* [Document text]
────────

It’s “voila” – NOT “viola”!

When you want to say “et voila!”, that is how it is spelled. Please don’t say “viola” unless you are talking about that particular stringed instrument that is similar to a violin.

I just saw someone type “viola” when they meant “voila”, and it made me cringe, so here I came to gripe about it.

11 thoughts on “It’s “voila” – NOT “viola”!

    • Nice to meet you, Helene!

      I just checked out your site and am happy to see this:


      Have you seen the film “Waking Life”? When I read what you wrote about words, I am reminded of this quote from said film:

      “When I say love, the sound comes out of my mouth and it hits the other person’s ear, travels through this byzantine conduit in their brain through their memories of love or lack of love, and they register what I’m saying and they say yes, they understand. But how do I know they understand? Because words are inert. They’re just symbols. They’re dead, you know? And so much of our experience is intangible. So much of what we perceive cannot be expressed. It’s unspeakable. And yet you know, when we communicate with one another and we feel that we have connected and we think that we’re understood I think we have a feeling of almost spiritual communion. And that feeling might be transient, but I think it’s what we live for.”

  1. So glad you mentioned this!
    I don’t know the film, but the quote you brought up is one of my all-time favorite topics / concepts.

    Knowledge is experiential.
    People talking about things they have no clue about (while they really believe they are bearers of truth),
    Communication breakdown ( 😉 ).

    Words are guides, like a star shining high in the sky.
    We are travelers, and we’re seeking the path to words’ substance.

    Btw, did you know that Word (of God) in John’s (original?) Greek text is ,
    and this refers to at least
    (a) speech, as in articulated sounds and parts of discourse,
    (b) logic,
    (c) ratio.
    This, to me, is one reason why we should investigate words: sometimes, they work as indications of what we should focus on and tune into while we practice finding and living their true meaning.

    • I probably don’t know near as much about Biblical Greek than you do, but I am honoured to meet someone who takes it seriously.

────────

Entries on where items appear

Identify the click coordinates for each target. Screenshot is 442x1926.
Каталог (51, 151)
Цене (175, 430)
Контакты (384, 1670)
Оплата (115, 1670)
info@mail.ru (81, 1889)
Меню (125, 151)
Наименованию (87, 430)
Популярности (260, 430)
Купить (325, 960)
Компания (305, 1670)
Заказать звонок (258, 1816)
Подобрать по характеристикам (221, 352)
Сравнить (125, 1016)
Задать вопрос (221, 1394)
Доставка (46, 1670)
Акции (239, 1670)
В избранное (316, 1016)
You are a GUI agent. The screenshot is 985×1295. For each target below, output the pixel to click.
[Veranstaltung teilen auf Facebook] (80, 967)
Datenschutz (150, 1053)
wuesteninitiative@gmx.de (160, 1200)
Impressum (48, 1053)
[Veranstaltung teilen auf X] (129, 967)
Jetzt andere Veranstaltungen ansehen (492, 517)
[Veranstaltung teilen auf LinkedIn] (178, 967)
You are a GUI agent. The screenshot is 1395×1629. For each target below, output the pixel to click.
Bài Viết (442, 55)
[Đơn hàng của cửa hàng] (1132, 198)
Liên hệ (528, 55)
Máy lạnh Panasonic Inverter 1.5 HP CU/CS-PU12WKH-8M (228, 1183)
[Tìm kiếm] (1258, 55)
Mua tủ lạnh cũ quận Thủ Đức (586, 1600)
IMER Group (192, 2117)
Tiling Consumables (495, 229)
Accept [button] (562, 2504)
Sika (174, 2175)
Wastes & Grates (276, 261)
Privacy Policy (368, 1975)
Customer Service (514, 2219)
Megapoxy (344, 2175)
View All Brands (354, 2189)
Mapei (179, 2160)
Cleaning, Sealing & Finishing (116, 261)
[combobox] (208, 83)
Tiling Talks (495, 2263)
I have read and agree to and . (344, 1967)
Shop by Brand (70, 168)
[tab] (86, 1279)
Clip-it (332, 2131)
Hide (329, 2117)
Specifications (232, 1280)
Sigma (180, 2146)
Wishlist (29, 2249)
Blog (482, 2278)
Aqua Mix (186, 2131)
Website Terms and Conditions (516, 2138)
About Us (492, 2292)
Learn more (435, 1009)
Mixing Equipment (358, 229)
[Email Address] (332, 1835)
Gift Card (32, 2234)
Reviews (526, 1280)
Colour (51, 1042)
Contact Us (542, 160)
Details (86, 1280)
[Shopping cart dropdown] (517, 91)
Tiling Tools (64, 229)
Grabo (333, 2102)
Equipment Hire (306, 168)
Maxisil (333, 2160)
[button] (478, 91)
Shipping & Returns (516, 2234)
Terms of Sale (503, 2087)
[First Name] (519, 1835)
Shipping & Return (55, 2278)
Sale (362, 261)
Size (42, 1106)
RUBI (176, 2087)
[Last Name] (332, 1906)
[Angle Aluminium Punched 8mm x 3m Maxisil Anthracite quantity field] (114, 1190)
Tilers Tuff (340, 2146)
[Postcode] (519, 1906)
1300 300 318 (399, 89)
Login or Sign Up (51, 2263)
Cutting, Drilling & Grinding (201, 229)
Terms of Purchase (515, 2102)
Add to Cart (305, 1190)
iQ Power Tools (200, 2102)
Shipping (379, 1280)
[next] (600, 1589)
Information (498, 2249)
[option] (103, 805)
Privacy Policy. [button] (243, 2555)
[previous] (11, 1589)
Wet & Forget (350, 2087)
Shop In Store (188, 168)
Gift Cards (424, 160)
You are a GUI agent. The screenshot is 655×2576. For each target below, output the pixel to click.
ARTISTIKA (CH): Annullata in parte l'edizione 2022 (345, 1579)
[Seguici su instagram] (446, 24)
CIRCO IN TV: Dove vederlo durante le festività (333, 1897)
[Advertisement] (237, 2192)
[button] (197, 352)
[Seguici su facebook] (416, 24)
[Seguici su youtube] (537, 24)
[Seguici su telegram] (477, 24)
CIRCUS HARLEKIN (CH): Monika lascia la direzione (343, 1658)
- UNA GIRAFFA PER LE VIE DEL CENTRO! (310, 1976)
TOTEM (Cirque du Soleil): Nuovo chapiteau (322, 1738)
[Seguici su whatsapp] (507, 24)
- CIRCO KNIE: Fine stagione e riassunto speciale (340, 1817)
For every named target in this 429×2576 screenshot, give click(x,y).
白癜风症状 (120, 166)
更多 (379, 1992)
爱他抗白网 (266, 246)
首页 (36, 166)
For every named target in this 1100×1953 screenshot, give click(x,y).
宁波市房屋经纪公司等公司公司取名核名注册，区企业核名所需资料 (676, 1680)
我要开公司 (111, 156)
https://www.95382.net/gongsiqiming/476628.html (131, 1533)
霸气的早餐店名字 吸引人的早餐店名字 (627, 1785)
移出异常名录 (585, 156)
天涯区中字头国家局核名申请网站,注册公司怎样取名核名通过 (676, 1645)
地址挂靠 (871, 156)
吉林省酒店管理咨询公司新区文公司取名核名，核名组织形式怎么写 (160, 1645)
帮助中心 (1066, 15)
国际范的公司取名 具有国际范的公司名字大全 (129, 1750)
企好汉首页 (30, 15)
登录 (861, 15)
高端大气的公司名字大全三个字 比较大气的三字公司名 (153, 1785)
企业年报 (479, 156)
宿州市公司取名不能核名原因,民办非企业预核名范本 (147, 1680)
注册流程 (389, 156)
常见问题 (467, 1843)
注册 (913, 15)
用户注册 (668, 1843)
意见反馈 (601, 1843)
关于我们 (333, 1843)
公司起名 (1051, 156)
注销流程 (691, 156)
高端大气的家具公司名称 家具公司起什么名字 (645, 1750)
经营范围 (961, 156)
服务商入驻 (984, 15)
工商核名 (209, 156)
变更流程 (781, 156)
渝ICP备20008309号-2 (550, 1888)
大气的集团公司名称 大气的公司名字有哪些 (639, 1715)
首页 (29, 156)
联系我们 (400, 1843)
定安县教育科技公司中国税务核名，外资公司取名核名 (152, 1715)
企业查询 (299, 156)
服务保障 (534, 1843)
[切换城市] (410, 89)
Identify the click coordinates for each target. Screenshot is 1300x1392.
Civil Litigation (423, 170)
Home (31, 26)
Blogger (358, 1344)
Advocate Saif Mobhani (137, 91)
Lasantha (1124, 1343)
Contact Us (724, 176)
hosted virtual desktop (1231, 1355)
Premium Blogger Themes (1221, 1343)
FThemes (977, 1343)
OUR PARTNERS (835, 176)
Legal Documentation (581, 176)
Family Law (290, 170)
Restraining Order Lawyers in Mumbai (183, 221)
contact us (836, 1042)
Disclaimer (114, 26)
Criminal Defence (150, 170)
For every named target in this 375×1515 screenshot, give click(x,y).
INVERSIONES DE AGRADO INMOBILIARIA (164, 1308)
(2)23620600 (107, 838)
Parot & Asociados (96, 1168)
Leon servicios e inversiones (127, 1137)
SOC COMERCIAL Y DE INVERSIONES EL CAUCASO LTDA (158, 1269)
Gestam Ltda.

────────

* [To do]
Repeat the voila post word for word, from "Knowledge is experiential." up to and including "their true meaning.". None of the items above are needed for what comes next.

* [Exercise answer]
Knowledge is experiential.
    People talking about things they have no clue about (while they really believe they are bearers of truth),
    Communication breakdown ( 😉 ).

    Words are guides, like a star shining high in the sky.
    We are travelers, and we’re seeking the path to words’ substance.

    Btw, did you know that Word (of God) in John’s (original?) Greek text is ,
    and this refers to at least
    (a) speech, as in articulated sounds and parts of discourse,
    (b) logic,
    (c) ratio.
    This, to me, is one reason why we should investigate words: sometimes, they work as indications of what we should focus on and tune into while we practice finding and living their true meaning.